Overige verhaalbare kosten, voor zover van toepassing
Buiten de hierboven genoemde gebiedseigen kosten zijn er nog meer verhaalbare kosten. Meestal verricht de initiatiefnemer de hieraan gerelateerde werkzaamheden zelf of laat deze verrichten en daarmee is er geen sprake van gemeentelijke kosten. Mocht het voorkomen dat de gemeente deze kosten maakt, dan belast zij deze volledig door aan de initiatiefnemer op basis van werkelijk gemaakte kosten of indien van toepassing de legesverordening. Voorbeelden zijn het slopen van opstallen en bodemsanering.

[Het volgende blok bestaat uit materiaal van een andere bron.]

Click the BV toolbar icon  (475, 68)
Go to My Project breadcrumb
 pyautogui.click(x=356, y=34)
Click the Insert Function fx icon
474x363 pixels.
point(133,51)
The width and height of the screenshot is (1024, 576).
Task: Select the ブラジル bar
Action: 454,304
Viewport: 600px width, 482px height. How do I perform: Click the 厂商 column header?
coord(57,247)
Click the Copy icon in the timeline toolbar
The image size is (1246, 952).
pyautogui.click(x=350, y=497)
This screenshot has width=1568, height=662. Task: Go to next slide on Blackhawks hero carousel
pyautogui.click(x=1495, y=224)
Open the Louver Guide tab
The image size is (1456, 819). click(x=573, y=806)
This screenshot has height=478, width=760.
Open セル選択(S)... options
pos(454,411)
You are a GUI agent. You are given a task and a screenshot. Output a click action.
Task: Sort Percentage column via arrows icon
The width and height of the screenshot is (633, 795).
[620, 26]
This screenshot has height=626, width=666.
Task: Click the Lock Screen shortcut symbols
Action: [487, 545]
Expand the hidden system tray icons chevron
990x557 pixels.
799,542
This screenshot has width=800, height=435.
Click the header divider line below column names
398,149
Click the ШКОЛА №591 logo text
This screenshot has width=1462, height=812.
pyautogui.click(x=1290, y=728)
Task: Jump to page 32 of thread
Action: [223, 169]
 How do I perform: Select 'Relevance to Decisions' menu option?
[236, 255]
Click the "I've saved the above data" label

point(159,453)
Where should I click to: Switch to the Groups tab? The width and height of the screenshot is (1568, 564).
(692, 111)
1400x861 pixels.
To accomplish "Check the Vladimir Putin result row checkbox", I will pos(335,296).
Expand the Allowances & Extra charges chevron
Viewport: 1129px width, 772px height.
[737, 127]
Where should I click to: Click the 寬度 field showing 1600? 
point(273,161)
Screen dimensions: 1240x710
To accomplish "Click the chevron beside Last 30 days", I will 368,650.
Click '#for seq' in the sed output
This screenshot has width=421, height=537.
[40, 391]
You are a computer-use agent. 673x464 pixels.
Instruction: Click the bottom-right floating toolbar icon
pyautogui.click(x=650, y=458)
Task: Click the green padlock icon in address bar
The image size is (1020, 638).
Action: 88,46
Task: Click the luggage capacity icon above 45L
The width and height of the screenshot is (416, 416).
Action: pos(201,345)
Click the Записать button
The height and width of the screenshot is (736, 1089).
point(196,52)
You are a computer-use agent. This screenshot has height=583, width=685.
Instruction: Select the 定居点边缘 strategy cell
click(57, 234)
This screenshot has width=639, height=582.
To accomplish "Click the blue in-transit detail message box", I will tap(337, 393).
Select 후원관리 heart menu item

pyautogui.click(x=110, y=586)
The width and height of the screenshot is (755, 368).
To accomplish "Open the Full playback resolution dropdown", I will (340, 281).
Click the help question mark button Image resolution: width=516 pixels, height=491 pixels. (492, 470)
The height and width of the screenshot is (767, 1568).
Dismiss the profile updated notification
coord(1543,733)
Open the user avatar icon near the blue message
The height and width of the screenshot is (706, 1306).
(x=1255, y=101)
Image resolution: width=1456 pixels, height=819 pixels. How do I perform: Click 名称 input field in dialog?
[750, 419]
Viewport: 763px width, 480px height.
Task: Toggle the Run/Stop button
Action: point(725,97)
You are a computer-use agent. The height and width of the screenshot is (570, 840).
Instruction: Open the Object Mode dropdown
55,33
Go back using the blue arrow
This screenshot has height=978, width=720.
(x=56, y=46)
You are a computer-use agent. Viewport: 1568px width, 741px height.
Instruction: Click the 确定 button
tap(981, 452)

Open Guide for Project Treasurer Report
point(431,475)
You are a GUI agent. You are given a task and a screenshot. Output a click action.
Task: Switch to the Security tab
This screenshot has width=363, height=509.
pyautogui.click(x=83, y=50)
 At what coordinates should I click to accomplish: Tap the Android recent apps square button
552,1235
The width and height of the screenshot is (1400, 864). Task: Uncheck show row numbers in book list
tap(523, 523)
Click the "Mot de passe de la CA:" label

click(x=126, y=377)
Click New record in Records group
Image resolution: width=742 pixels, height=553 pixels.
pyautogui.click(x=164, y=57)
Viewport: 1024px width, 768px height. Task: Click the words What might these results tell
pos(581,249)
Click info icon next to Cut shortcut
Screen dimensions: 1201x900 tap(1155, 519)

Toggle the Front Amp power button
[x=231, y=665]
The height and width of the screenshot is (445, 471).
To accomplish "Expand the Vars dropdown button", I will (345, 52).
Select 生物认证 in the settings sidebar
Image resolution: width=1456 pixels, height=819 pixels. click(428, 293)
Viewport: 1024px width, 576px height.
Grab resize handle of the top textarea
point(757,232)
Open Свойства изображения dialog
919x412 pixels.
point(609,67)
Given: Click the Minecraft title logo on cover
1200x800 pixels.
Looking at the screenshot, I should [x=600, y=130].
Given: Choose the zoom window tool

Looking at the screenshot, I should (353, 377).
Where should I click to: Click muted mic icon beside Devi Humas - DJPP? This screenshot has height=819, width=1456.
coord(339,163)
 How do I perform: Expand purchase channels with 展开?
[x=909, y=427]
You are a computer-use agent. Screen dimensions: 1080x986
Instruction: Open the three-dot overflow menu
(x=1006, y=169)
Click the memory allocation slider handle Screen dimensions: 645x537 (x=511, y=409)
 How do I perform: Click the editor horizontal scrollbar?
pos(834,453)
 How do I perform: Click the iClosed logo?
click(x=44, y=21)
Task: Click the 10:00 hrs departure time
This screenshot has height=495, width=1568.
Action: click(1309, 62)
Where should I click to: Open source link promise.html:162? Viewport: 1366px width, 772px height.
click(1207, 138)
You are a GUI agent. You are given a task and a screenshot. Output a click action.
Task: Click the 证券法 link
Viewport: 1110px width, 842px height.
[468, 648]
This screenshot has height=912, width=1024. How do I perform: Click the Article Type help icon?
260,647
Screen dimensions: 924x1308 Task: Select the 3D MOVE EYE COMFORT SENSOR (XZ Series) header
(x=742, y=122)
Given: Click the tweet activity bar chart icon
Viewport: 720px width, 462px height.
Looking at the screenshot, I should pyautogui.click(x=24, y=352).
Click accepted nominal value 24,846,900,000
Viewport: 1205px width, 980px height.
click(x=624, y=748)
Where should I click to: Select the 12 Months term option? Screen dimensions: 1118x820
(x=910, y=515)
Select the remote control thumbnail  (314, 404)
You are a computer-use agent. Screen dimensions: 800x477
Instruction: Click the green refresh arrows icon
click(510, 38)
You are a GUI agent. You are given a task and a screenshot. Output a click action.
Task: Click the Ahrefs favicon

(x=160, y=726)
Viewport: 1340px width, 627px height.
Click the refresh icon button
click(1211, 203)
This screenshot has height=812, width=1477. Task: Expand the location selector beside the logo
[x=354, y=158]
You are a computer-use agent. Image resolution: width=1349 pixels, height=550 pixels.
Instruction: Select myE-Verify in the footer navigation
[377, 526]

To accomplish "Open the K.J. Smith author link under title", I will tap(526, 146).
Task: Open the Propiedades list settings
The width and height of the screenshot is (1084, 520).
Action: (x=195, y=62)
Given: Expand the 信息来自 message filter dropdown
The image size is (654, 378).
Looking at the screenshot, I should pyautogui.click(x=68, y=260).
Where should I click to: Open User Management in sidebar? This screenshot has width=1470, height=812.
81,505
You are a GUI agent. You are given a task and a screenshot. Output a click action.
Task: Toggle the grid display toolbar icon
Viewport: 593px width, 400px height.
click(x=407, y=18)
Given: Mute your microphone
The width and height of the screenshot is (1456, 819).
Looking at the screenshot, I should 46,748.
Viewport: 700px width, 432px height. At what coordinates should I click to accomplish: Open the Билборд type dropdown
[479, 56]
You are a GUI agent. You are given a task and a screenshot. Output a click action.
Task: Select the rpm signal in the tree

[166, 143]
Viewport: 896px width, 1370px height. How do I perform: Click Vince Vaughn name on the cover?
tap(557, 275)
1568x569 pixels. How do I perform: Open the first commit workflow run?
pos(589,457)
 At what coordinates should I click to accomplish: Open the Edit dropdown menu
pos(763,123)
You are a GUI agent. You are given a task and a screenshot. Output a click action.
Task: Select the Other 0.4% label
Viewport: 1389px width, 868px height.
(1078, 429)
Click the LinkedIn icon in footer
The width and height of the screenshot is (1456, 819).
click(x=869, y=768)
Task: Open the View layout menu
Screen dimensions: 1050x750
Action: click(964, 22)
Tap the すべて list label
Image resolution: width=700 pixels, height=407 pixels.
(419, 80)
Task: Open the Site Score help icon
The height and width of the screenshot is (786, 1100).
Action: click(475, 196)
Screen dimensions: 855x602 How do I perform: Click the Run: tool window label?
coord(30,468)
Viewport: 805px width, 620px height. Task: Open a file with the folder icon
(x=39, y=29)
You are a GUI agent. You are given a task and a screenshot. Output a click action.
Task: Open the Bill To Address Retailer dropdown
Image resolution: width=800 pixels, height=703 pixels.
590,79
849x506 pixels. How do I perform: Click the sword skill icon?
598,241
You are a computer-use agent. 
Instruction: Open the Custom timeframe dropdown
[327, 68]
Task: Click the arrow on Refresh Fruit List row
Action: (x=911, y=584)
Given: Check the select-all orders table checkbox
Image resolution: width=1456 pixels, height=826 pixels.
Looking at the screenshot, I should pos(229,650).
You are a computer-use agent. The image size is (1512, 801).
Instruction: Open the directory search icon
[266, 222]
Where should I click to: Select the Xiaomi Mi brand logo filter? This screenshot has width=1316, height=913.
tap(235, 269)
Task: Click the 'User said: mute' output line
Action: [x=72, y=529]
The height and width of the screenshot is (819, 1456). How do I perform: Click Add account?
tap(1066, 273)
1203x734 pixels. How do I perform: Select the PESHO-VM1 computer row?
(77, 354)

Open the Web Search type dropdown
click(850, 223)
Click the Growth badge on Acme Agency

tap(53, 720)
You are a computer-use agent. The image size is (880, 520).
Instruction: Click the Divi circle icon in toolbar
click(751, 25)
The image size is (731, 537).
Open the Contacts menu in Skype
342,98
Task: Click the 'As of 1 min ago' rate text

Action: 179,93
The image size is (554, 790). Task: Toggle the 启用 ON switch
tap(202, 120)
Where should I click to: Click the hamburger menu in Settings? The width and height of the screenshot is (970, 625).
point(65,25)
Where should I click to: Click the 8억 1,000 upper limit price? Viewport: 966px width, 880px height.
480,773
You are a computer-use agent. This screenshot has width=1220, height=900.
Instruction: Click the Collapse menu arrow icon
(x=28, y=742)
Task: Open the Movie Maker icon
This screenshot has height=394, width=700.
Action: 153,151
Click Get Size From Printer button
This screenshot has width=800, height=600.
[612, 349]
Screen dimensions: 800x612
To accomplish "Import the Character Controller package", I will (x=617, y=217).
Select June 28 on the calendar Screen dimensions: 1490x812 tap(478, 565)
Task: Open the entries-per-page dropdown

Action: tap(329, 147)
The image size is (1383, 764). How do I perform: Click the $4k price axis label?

Financiële bijdragen fysieke leefomgeving
Bij kostenverhaalsplichtige activiteiten verhaalt en bij verruimde activiteiten vraagt de gemeente financiële bijdragen fysieke leefomgeving. Dit betreft investeringen waar het bestaande en nieuwe gebied profijt van hebben. Er is een functionele samenhang tussen de verbeteringen en de groei van de gemeente. De manier waarop deze functionele samenhang aanwezig is verschilt per type investering:
- Het verbeteren van het landschap en de aanleg en bescherming van natuur
De investeringen die de gemeente verricht voor het verbeteren van de landschap en de natuur hebben een positief uitstralingseffect op de ontwikkellocaties. De kwaliteit van het woon- en leefklimaat wordt namelijk verbeterd.
- Infrastructuur voor verkeer en openbaar vervoer
De gemeente investeert in het opwaarderen en uitbreiden van bestaande wegen, paden en openbaar vervoer voorzieningen. Deze investeringen maken onderdeel uit van het totale verkeersnetwerk. De verkeersafwikkeling van nieuwe initiatieven zal via dit netwerk plaatsvinden.
- De aanleg van recreatievoorzieningen
Nieuwe bewoners en bedrijven kunnen gebruik maken van de nieuwe recreatieve voorzieningen. Door de investering heeft de gemeente iets extra’s te bieden ten opzichte van de huidige recreatieve voorzieningen.
Doordat de gemeente investeert in de herstructurering van bestaande woonwijken en bedrijventerreinen wordt de leefbaarheid in de hele gemeente verbeterd. Deze verbetering heeft een positief uitstralingseffect op de ontwikkellocaties.
Om het tarief voor de financiële bijdragen fysieke leefomgeving te bepalen, doorloopt de gemeente periodiek een aantal stappen. Bijlage IV geeft dit stappenplan weer.
De onderstaande tarieven gelden totdat de tarieven voor het eerst geactualiseerd worden.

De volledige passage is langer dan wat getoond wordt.